Now, for this special kind of squishing (isothermal compression), the energy (or work) needed can be figured out using a cool formula:
Energy = P_final * V_final * ln(P_final / P_initial)
Where:
* P_final is the total pressure in the tank (19396.8 lbf/ft²).
* V_final is the volume of the air in the tank (5 ft³).
* P_initial is the starting atmospheric pressure (2116.8 lbf/ft²).
* "ln" means the natural logarithm, which is a button on a calculator!

Let's do the math:
1. Calculate the ratio of the pressures: P_final / P_initial = 134.7 psi / 14.7 psi ≈ 9.163.

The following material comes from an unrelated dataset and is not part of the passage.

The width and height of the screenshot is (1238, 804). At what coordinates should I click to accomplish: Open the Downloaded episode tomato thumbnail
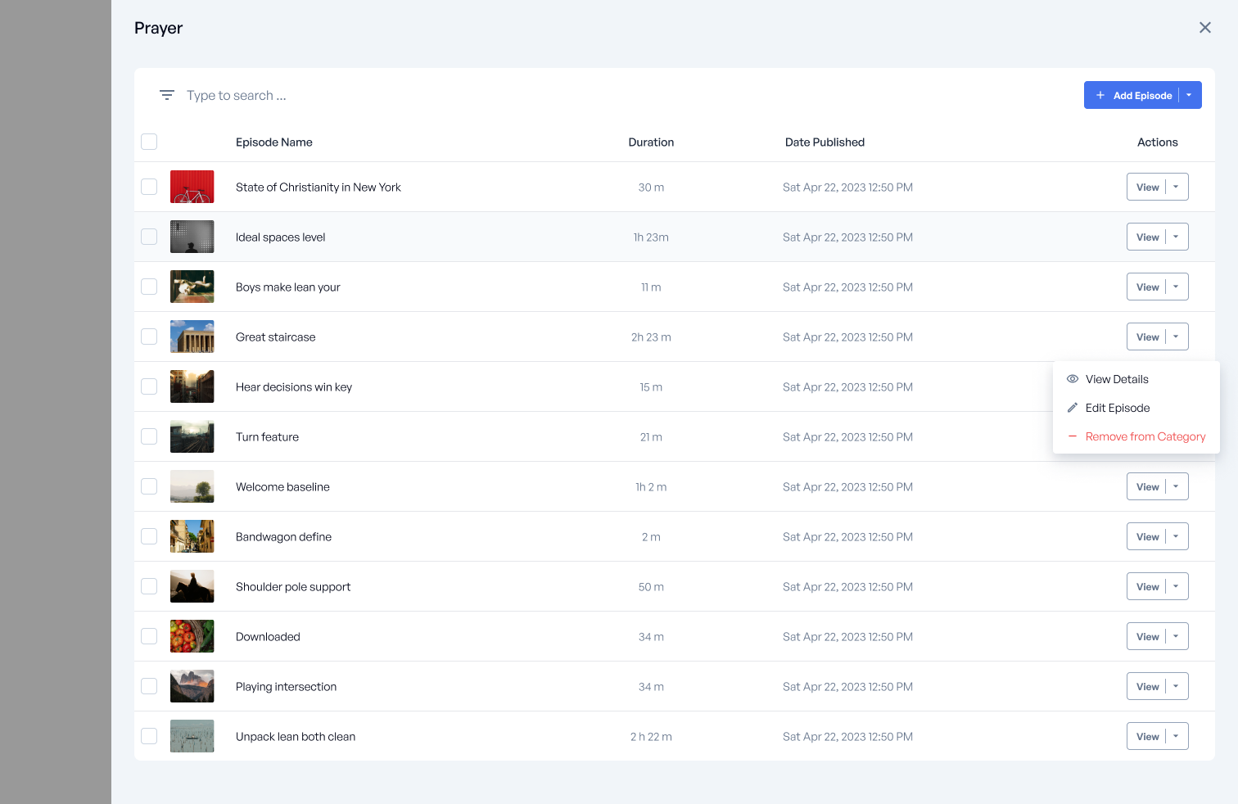pyautogui.click(x=192, y=636)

2. Find the natural logarithm of this ratio: ln(9.163) ≈ 2.215.
3. Now, multiply everything together:
Energy = 19396.8 lbf/ft² * 5 ft³ * 2.215
Energy = 96984 * 2.215
Energy ≈ 214897.6 ft-lbf

Finally, we can round this number to make it easier to say:
The energy required is approximately 215,000 ft-lbf.